The earthquake devastated the northern Kansai region, as well as the Chugoku region and the Shikoku region. The area of about 15km at the base of the Tango Peninsula was hit especially hard. In Amino-cho, Kaya-cho, Iwataki-cho and Mineyama-cho, where the damage was particularly severe, the ratio of collapsed buildings reached 70%～90%. As the earthquake occurred at a time when many people were cooking dinner, fires spread in the area. The large-scale fires spread especially in Amino-cho, Mineyama-cho and Nodagawa-cho, and 8,287 households in total were burned down. The quake struck Mineyama-cho, famous for its "Tango-chirimen crepe," the hardest. 97% of buildings including the textile factories were burned down in Mineyama-cho. The mortality rate reached 22% of its population.
The damage by the quake extended across a large area, including Kinosaki-cho, which had suffered severe damage in the Northern Tajima Earthquake 2 years previously and once again 2,300 households or more were lost to fire in the Northern Tango Earthquake. Even in Yonago City in Tottori Prefecture, 150km away from the epicenter, 2 houses collapsed. In Osaka City, cracks in the ground spewed mud water and flooded houses. It is thought that this was caused by ground liquefaction. The statistics for the damage, which show the extent of the catastrophe, are as follows: 2,925 deaths (2,898 deaths in Kyoto City); 7,806 injuries; 12,584 homes destroyed; 9,443 homes partially destroyed; 8,287 homes burned to the ground; 6,459 homes burned; 96 homes partially burned.

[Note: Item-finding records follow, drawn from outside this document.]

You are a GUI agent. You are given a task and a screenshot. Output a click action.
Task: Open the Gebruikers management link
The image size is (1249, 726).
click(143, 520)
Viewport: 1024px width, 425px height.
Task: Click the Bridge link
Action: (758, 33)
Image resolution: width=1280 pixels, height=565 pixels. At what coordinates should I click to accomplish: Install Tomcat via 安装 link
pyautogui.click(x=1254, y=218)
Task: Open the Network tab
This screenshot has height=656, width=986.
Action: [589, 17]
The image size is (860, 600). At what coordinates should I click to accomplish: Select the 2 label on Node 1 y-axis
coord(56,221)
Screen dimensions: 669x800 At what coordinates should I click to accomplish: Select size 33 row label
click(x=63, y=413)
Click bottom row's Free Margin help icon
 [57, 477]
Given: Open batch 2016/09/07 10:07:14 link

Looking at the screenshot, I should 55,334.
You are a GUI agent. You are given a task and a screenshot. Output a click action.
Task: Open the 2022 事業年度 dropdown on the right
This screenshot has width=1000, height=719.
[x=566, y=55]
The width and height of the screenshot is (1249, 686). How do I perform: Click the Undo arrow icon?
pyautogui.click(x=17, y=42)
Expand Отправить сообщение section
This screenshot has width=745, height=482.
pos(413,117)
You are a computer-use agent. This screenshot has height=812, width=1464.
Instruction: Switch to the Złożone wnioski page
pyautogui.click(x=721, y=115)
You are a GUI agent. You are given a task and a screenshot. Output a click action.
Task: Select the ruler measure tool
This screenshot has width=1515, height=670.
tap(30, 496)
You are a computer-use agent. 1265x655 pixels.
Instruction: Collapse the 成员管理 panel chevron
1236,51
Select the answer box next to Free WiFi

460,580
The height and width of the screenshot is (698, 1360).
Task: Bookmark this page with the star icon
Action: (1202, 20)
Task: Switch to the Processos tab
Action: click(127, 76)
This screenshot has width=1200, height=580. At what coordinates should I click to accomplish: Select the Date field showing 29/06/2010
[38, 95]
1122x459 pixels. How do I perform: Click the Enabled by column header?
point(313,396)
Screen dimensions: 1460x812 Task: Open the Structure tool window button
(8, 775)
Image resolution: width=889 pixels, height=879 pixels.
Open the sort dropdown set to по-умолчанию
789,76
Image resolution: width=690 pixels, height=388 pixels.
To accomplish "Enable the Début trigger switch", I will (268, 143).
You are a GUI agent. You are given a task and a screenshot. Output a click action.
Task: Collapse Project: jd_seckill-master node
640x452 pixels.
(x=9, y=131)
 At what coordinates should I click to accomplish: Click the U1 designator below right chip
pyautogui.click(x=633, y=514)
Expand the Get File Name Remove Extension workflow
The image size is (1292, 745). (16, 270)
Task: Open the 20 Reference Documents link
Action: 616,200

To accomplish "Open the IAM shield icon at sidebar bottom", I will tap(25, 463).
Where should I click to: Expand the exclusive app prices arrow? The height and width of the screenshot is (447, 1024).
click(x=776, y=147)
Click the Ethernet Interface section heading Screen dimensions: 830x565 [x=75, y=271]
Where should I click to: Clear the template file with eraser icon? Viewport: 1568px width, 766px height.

The Northern Tango Earthquake revealed two earthquake faults on the surface. They are the 'Goson Fault' (approximately 18km long), which extends from Asamogawa, Amino-cho to Mie District, Omiya-cho (Kyoto Prefecture), and the 'Yamada Fault' (approximately 7km long), which extends from Iwaya District, Nodagawa-cho to Fuchu District, Miyazu City. The Goson Fault was raised a maximum of 80cm on the west side and moved 270cm towards the south. The Yamada Fault was raised a maximum of 70cm on the north side and moved 80cm towards the east. The Goson Fault was designated as a national natural treasure on December 17, 1929, and today it can be observed at three spots where it is preserved.
The victims of the quake lost their homes during the extremely cold snow season, and media such as newspapers held campaigns to support the victims and to collect money for them. The distribution and the initial motion of the seismic wave as well as the movement in the Earth's crust was clearly observed during the Northern Tango Earthquake; and as a result, the field of seismology has greatly developed since.